To show that the given equation is a solution, we need to find its derivatives and substitute them into the differential equation. First, we find the first derivative of the given function $$y=c_{1}+c_{2} e^{-2 x}+x e^{-2 x}$$ with respect to x. Remember that the derivative of a constant ($$c_1$$) is 0, and we use the chain rule for $$e^{-2x}$$ (derivative of $$e^{ax}$$ is $$ae^{ax}$$), and the product rule for $$x e^{-2 x}$$ (if $$u=x$$ and $$v=e^{-2x}$$, then $$(uv)' = u'v + uv'$$).

$$\frac{dy}{dx} = \frac{d}{dx}(c_1) + \frac{d}{dx}(c_2 e^{-2x}) + \frac{d}{dx}(x e^{-2x})$$

Applying the differentiation rules, we get:

$$\frac{dy}{dx} = 0 + c_2(-2e^{-2x}) + (1 \cdot e^{-2x} + x \cdot (-2e^{-2x}))$$

$$\frac{dy}{dx} = -2c_2 e^{-2x} + e^{-2x} - 2x e^{-2x}$$

**step2 Calculate the Second Derivative of y**

Next, we find the second derivative by differentiating the first derivative with respect to x.
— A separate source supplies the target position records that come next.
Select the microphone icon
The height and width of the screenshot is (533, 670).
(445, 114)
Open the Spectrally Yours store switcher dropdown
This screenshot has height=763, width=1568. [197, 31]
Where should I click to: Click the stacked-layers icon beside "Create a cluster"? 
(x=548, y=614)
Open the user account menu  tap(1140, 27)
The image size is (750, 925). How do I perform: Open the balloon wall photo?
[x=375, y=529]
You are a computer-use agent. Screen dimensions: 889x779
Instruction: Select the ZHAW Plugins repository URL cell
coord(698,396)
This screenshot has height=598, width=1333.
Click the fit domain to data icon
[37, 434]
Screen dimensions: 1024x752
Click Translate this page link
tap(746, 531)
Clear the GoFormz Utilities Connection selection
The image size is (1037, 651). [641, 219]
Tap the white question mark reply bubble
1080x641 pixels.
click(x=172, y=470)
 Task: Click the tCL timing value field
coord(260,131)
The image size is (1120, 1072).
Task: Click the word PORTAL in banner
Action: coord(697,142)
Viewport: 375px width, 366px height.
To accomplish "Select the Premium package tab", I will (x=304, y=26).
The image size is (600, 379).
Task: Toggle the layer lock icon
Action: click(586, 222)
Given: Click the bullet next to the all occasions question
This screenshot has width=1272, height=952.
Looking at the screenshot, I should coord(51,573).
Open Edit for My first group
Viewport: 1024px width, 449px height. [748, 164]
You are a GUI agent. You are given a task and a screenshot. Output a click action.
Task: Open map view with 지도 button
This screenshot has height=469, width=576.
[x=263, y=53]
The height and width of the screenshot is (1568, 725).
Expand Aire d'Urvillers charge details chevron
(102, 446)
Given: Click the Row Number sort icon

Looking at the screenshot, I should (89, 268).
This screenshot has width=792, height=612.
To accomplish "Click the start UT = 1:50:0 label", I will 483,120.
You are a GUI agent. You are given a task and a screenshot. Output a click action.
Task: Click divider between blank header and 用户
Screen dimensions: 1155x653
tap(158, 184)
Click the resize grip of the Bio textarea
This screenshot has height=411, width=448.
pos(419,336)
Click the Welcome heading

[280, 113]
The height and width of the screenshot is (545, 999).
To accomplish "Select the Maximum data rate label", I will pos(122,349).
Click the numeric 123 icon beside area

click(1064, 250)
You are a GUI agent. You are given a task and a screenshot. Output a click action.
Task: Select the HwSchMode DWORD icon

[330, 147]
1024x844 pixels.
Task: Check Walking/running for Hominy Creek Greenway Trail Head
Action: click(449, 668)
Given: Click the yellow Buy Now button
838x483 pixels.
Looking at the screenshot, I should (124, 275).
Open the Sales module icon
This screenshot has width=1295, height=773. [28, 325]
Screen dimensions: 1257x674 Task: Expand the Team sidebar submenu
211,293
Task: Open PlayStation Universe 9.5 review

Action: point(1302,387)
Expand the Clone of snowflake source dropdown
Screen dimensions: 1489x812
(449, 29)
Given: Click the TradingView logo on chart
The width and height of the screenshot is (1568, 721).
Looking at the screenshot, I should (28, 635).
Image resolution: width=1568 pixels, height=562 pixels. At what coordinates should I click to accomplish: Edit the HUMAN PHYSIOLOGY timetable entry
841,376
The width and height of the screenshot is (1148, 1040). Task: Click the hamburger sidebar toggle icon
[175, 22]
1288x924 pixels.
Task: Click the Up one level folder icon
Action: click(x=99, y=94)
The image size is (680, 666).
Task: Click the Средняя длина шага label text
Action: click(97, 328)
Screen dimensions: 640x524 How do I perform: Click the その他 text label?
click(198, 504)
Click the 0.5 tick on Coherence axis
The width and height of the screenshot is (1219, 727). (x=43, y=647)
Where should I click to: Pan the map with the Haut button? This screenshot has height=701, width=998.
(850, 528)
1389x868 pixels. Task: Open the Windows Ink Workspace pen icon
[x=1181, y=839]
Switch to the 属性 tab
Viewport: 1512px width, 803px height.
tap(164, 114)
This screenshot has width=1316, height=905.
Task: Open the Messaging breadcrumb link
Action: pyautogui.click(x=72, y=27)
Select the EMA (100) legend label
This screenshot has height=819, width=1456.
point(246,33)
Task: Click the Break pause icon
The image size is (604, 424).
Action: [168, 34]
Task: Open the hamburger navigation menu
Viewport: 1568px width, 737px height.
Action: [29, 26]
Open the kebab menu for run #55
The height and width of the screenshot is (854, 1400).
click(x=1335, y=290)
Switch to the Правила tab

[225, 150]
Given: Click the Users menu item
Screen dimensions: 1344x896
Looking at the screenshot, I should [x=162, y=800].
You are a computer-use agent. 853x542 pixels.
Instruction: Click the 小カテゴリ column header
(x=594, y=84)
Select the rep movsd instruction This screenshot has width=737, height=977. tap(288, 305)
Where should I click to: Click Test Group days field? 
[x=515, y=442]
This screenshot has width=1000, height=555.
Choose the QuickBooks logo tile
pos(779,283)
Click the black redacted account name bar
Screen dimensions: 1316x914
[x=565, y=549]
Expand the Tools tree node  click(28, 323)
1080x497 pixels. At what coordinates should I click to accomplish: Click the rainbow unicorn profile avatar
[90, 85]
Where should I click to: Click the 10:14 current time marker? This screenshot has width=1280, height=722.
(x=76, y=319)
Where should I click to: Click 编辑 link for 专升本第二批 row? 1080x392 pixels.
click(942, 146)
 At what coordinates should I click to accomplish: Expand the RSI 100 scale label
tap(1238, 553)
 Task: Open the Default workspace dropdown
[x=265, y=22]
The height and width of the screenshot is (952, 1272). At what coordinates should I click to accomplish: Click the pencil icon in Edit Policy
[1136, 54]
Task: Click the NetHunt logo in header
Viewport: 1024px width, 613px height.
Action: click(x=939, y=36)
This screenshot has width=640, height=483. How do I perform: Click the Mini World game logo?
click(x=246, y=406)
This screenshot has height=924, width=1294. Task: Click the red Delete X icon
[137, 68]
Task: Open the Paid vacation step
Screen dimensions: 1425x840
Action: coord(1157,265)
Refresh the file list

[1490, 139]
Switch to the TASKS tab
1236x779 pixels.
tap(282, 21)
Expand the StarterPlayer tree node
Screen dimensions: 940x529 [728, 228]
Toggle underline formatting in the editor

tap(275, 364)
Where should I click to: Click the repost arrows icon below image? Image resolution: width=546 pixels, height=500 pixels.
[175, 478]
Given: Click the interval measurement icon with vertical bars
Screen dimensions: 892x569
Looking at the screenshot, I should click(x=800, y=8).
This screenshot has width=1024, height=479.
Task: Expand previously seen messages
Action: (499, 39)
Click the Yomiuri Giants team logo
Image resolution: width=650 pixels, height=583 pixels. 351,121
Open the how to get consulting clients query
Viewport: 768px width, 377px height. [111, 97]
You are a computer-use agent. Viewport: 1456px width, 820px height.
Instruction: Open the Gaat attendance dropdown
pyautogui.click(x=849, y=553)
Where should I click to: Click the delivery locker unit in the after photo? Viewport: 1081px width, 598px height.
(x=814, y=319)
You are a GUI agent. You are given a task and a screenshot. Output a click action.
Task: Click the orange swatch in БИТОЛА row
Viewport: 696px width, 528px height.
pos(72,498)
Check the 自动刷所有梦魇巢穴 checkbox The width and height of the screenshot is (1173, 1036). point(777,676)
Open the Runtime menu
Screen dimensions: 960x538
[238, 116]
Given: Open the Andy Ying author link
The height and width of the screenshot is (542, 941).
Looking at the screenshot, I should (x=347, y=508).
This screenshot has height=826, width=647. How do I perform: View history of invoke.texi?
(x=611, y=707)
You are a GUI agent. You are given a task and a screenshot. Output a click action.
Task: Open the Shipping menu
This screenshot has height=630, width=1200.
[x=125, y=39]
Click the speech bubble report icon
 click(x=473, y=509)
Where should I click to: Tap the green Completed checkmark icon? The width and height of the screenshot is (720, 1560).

We apply the same rules as before.

$$\frac{d^2y}{dx^2} = \frac{d}{dx}(-2c_2 e^{-2x}) + \frac{d}{dx}(e^{-2x}) - \frac{d}{dx}(2x e^{-2x})$$

Differentiating each term:

$$\frac{d^2y}{dx^2} = -2c_2(-2e^{-2x}) + (-2e^{-2x}) - 2(1 \cdot e^{-2x} + x \cdot (-2e^{-2x}))$$

Simplify the expression:

$$\frac{d^2y}{dx^2} = 4c_2 e^{-2x} - 2e^{-2x} - 2e^{-2x} + 4x e^{-2x}$$

$$\frac{d^2y}{dx^2} = 4c_2 e^{-2x} - 4e^{-2x} + 4x e^{-2x}$$

**step3 Calculate the Third Derivative of y**

Finally, we find the third derivative by differentiating the second derivative with respect to x.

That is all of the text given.